With the increase in the amount of data collected, knowledge discovery in database (KDD) has become an important research area. The goal of KDD is to efficiently identify valid, novel, and non-trivial knowledge from a large amount of data. As a research topic of KDD, knowledge discovery from temporal data is of great importance in many application domains, such as engineering, medicine, biology and finance. In this doctoral dissertation, our research is on the context of a long temporal event sequence, which is a large number of events ordered by their timestamps. Two fundamental research problems in KDD are investigated, i.e., defining and discovering a new type of pattern.
Most traditional studies in temporal data mining treat every type of event equally. However, in some applications (e.g., telecommunication network fault analysis), not every type of event is of equal importance to the goals of data analysis. In order to adapt to the speciality of event types, we define a new type of pattern, called the event-oriented (E-0) pattern, which has either a positive or negative association with a special type of event, called the target event. These E-0 patterns could be of great help in understanding the dependency between the target event and other types of events. Moreover, E-0 patterns that are strongly associated with the target event can be applied for the target event prediction.

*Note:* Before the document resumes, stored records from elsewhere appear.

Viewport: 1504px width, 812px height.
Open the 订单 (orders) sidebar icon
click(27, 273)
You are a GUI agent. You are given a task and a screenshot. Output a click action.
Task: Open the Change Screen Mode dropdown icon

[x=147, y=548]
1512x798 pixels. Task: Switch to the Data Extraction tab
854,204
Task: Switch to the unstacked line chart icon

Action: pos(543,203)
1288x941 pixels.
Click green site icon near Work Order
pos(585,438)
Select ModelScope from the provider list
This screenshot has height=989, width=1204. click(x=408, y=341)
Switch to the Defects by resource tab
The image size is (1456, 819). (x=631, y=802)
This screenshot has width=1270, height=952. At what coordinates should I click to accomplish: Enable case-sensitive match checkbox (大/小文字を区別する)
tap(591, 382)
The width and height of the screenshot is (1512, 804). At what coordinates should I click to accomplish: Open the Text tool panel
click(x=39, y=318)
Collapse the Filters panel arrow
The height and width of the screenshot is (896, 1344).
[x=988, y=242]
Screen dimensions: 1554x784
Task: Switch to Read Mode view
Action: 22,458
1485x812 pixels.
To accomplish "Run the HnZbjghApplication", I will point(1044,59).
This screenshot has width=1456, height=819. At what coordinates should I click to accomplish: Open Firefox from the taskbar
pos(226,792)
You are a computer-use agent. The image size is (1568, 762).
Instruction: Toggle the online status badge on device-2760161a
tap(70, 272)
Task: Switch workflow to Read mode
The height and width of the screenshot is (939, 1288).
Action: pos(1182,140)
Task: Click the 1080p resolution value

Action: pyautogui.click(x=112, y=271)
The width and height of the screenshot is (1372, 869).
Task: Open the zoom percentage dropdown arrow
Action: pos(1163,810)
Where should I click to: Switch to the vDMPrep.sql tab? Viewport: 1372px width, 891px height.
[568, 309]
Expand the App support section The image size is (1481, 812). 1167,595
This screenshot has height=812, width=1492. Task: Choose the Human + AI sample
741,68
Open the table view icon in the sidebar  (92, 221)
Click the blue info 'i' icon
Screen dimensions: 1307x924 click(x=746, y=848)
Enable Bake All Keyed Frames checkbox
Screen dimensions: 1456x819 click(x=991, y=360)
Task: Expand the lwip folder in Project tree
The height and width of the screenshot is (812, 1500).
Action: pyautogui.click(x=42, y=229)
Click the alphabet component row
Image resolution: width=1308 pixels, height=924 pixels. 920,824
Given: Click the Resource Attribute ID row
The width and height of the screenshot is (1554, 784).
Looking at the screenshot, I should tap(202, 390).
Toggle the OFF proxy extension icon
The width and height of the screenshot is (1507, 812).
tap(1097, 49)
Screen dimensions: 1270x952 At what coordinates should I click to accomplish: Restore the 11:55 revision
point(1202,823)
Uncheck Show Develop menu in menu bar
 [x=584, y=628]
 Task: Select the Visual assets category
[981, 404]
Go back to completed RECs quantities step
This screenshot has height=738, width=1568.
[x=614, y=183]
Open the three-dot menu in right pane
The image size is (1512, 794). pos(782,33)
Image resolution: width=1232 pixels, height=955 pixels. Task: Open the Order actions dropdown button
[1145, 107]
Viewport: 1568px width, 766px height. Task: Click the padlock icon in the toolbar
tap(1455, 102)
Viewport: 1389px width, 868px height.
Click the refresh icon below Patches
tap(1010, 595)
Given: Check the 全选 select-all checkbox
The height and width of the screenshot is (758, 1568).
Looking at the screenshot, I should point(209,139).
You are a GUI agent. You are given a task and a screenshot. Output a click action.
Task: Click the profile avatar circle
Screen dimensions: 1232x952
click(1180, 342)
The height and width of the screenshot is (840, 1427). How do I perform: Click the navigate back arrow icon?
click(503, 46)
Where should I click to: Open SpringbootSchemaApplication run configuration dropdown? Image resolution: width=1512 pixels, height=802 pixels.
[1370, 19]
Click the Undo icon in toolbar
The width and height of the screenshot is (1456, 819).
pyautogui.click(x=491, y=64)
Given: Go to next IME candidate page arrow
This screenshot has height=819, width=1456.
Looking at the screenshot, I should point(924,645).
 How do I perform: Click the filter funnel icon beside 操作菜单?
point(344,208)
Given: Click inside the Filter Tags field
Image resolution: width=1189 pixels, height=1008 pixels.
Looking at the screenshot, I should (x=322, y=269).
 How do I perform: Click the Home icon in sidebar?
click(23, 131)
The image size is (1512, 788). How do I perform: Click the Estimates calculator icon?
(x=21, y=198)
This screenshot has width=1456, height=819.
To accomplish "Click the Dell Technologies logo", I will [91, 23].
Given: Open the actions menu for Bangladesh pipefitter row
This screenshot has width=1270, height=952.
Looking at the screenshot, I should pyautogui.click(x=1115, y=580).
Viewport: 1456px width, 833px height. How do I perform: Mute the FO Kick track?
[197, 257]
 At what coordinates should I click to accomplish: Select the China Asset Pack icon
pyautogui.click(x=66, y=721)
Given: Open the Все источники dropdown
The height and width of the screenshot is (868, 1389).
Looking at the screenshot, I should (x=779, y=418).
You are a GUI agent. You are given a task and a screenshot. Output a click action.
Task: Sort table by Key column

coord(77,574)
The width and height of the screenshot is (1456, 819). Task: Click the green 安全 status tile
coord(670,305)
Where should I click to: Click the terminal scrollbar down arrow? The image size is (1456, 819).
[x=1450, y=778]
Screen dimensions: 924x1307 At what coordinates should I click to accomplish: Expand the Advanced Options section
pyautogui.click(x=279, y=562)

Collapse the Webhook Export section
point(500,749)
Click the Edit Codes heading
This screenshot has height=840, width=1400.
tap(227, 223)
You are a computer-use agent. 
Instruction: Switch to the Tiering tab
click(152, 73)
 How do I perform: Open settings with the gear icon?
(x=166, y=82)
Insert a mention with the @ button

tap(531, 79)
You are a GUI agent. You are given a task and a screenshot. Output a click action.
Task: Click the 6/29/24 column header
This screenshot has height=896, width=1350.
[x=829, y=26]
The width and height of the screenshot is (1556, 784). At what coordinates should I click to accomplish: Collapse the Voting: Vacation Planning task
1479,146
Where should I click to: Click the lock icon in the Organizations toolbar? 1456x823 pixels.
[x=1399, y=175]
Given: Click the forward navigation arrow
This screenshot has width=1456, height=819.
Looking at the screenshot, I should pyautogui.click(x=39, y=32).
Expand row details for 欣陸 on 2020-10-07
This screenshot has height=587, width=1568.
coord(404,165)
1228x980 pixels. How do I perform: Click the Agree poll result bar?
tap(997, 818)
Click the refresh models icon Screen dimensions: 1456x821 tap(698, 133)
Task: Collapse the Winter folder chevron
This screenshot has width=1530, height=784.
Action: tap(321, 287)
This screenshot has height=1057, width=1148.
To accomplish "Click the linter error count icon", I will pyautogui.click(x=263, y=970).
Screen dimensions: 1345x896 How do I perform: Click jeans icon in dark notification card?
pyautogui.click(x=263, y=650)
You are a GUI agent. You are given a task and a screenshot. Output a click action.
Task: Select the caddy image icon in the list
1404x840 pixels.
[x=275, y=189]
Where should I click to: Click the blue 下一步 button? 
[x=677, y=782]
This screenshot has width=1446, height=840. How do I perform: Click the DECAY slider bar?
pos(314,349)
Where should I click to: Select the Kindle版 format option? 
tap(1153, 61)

We classify the E-0 patterns into four types according to the types of association between the target event and E-0 patterns. Based on this classification, the problem of finding E-0 patterns is decomposed into sub-tasks, each of which is studied in detail.
For the purpose of predicting target events, we define strong event-oriented (S-E-0) pattern, which can be regarded as a variation on the first type of E-0 pattern with a strong positive association. After the problem of finding S-E-0 patterns is addressed, we further investigate two related research problems. Firstly, due to the fact that inaccurate temporal information of events may affect the correctness of the mining result, we propose an uncertainty model to deal with this negative impact. Secondly, as a post-analysis on the S-E-0 pattern mining result, we refine S-E-0 patterns by reducing the size of their prediction intervals.